### [WHAT THE EXERCISE ASKS]
Return, word for word, the line that contains "Instruction: Hang up the video call" and every line after it through the end of the records.

### [MATERIALS PROVIDED]
------------------------------

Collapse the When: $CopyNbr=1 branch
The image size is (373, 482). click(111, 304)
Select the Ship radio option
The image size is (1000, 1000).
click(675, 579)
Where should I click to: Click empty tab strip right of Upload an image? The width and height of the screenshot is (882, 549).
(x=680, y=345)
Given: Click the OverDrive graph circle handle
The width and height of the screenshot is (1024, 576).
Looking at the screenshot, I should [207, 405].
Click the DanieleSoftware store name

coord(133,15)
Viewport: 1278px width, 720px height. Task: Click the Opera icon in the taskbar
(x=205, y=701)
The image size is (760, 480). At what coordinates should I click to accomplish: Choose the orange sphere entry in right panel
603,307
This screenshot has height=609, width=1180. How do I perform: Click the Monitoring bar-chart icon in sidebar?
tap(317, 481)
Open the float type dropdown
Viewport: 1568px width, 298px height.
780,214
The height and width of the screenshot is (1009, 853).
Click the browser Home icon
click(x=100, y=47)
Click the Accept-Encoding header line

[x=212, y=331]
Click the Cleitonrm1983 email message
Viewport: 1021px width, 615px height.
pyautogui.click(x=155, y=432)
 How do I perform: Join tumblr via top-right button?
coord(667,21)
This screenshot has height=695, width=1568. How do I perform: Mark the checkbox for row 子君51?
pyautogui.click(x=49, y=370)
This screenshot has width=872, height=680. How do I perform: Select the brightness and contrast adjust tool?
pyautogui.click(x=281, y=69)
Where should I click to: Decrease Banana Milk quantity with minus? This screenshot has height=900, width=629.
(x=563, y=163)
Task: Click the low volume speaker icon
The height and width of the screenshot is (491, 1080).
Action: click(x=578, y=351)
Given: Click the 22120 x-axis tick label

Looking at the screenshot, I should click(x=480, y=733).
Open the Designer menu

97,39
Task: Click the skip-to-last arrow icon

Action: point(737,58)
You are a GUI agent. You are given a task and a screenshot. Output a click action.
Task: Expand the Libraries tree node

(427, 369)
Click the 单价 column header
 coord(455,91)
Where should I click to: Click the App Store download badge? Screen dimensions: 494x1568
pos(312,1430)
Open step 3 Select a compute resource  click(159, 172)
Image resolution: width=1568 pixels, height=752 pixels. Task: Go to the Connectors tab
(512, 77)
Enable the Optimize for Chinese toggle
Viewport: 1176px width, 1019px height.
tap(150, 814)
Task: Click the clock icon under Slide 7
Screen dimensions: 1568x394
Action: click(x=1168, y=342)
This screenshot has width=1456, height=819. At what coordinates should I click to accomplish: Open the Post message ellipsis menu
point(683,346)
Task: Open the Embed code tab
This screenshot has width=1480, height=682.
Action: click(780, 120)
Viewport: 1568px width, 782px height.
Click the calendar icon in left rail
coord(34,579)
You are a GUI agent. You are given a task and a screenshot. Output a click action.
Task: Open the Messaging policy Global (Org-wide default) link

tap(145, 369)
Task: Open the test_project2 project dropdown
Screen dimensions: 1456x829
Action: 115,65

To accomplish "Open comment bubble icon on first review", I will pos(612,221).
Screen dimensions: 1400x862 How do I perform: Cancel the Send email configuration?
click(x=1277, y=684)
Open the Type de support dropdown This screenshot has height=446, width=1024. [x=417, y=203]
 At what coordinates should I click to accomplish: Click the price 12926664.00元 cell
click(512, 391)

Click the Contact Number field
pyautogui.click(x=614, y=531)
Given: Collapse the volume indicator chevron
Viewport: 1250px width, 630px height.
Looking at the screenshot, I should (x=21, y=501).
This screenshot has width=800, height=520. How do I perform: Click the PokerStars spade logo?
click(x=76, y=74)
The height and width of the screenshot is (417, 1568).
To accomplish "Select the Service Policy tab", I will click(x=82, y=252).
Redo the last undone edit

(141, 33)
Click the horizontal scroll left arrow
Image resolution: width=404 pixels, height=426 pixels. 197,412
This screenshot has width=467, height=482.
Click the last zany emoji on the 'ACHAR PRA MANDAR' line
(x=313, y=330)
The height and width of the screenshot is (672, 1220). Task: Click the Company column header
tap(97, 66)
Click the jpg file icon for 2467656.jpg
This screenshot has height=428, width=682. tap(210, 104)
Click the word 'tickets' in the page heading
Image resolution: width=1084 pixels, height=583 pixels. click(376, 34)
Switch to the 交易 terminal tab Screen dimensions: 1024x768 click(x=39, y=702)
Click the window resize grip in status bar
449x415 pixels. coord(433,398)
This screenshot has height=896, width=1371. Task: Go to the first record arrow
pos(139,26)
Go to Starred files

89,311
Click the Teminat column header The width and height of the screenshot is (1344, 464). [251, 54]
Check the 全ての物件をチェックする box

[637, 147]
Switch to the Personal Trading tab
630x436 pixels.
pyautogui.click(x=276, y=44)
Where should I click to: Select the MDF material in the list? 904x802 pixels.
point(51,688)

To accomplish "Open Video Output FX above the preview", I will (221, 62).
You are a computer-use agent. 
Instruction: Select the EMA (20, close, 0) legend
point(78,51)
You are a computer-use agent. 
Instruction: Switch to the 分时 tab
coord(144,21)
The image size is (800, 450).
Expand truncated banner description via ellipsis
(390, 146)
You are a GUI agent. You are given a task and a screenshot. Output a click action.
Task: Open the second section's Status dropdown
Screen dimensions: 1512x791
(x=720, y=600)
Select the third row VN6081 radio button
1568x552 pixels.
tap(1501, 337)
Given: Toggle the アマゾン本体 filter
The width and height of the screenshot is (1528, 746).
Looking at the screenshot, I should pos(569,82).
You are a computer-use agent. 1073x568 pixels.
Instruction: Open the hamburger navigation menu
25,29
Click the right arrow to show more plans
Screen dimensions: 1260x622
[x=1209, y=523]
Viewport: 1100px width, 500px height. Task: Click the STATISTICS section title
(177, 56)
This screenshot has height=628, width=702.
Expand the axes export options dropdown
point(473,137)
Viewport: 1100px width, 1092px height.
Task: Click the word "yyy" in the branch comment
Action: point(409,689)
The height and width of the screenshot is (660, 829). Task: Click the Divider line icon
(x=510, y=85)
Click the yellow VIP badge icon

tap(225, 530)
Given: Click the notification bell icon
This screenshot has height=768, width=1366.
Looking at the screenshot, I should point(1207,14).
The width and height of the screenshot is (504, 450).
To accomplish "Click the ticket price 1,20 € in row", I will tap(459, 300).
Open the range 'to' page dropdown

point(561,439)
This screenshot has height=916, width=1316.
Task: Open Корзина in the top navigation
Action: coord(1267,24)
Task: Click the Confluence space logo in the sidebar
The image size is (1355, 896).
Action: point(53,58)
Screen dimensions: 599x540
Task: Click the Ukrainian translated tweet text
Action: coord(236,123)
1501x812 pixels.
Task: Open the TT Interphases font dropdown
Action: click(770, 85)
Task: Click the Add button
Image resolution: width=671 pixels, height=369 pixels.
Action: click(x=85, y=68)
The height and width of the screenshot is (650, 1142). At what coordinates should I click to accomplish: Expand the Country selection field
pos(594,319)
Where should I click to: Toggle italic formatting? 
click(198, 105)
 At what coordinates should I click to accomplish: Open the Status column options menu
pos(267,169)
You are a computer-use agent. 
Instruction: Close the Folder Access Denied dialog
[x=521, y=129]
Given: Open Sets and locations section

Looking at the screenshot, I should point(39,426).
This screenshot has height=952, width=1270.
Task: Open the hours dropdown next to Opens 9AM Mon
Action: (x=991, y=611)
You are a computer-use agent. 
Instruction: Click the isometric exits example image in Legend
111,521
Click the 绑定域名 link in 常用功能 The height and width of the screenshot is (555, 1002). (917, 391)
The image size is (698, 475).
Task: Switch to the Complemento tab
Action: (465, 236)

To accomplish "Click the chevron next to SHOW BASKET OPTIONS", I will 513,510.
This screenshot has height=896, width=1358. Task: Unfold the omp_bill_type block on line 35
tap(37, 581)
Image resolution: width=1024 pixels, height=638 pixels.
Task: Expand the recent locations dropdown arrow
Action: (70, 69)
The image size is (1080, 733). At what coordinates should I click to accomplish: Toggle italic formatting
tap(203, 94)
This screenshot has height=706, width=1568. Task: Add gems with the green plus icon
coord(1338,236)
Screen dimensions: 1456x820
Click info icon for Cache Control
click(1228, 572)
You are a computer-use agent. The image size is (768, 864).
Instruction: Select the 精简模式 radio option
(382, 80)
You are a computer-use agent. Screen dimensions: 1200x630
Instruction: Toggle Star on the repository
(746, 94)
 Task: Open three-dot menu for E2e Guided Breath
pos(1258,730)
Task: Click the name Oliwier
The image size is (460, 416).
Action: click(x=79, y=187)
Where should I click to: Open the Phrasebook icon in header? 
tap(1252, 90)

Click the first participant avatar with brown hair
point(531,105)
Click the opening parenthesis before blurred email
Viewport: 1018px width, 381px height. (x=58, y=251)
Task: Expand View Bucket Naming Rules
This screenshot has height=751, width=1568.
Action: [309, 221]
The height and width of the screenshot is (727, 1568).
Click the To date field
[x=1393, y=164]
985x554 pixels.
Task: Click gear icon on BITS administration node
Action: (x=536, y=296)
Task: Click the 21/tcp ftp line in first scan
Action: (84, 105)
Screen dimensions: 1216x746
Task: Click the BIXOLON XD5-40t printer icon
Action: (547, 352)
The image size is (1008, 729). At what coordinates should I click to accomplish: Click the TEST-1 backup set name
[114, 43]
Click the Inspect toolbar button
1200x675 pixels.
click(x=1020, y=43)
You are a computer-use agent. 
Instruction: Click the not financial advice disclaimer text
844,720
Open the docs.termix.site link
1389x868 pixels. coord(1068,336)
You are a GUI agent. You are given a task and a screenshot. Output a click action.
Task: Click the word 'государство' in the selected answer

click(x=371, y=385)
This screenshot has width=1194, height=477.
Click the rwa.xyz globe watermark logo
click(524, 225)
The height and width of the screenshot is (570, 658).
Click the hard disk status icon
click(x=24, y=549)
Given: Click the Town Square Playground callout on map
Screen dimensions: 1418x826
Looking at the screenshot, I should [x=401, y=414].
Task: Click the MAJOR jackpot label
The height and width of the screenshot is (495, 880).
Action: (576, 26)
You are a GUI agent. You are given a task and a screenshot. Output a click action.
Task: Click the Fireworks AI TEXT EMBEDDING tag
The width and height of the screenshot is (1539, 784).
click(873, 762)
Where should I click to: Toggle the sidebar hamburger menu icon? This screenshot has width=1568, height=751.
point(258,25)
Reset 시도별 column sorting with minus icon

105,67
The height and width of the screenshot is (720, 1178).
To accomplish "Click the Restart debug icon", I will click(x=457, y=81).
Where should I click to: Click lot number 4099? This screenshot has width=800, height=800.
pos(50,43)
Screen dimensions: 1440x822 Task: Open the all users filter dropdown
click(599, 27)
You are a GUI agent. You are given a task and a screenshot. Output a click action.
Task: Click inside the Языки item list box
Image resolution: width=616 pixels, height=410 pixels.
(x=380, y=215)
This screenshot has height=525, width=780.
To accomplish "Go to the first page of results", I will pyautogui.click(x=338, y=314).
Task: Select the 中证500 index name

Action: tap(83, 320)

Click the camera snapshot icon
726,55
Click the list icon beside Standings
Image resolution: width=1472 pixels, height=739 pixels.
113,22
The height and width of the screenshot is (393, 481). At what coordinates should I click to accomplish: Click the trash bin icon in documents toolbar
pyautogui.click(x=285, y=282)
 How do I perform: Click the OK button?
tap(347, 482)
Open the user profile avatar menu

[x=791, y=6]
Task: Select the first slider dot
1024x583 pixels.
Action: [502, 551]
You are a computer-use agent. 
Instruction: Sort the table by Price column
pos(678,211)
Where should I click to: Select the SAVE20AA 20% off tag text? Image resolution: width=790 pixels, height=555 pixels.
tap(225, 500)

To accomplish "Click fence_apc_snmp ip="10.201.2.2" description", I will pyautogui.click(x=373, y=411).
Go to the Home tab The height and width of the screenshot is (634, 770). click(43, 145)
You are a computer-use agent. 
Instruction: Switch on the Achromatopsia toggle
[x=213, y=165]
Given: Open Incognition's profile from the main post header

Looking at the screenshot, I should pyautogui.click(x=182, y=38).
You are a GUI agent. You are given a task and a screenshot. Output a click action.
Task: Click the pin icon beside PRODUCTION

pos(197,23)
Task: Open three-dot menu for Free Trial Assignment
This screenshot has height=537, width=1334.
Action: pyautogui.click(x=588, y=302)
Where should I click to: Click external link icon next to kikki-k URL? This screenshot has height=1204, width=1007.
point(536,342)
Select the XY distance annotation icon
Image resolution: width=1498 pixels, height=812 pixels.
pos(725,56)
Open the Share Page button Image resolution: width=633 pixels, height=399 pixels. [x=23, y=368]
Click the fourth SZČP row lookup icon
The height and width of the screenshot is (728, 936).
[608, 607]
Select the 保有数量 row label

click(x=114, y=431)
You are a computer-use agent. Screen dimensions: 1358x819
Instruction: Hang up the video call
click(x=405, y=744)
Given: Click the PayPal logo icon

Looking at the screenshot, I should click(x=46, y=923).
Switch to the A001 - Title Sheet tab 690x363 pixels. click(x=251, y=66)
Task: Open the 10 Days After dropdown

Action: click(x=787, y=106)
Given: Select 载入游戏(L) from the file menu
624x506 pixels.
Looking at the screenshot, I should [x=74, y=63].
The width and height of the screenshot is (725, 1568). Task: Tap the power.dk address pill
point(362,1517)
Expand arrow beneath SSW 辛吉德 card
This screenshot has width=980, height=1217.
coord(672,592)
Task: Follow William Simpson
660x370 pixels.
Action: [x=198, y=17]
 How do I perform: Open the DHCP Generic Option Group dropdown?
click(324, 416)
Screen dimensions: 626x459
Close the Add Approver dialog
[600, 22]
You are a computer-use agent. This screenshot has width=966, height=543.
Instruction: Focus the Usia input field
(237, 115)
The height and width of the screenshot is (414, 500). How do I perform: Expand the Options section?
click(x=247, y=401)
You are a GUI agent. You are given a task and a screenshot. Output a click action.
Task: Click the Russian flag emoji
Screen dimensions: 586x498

------------------------------

### [RESULT FOR THIS TASK]
Instruction: Hang up the video call
click(x=405, y=744)
Given: Click the PayPal logo icon

Looking at the screenshot, I should click(x=46, y=923).
Switch to the A001 - Title Sheet tab 690x363 pixels. click(x=251, y=66)
Task: Open the 10 Days After dropdown

Action: click(x=787, y=106)
Given: Select 载入游戏(L) from the file menu
624x506 pixels.
Looking at the screenshot, I should [x=74, y=63].
The width and height of the screenshot is (725, 1568). Task: Tap the power.dk address pill
point(362,1517)
Expand arrow beneath SSW 辛吉德 card
This screenshot has width=980, height=1217.
coord(672,592)
Task: Follow William Simpson
660x370 pixels.
Action: [x=198, y=17]
 How do I perform: Open the DHCP Generic Option Group dropdown?
click(324, 416)
Screen dimensions: 626x459
Close the Add Approver dialog
[600, 22]
You are a computer-use agent. This screenshot has width=966, height=543.
Instruction: Focus the Usia input field
(237, 115)
The height and width of the screenshot is (414, 500). How do I perform: Expand the Options section?
click(x=247, y=401)
You are a GUI agent. You are given a task and a screenshot. Output a click action.
Task: Click the Russian flag emoji
Screen dimensions: 586x498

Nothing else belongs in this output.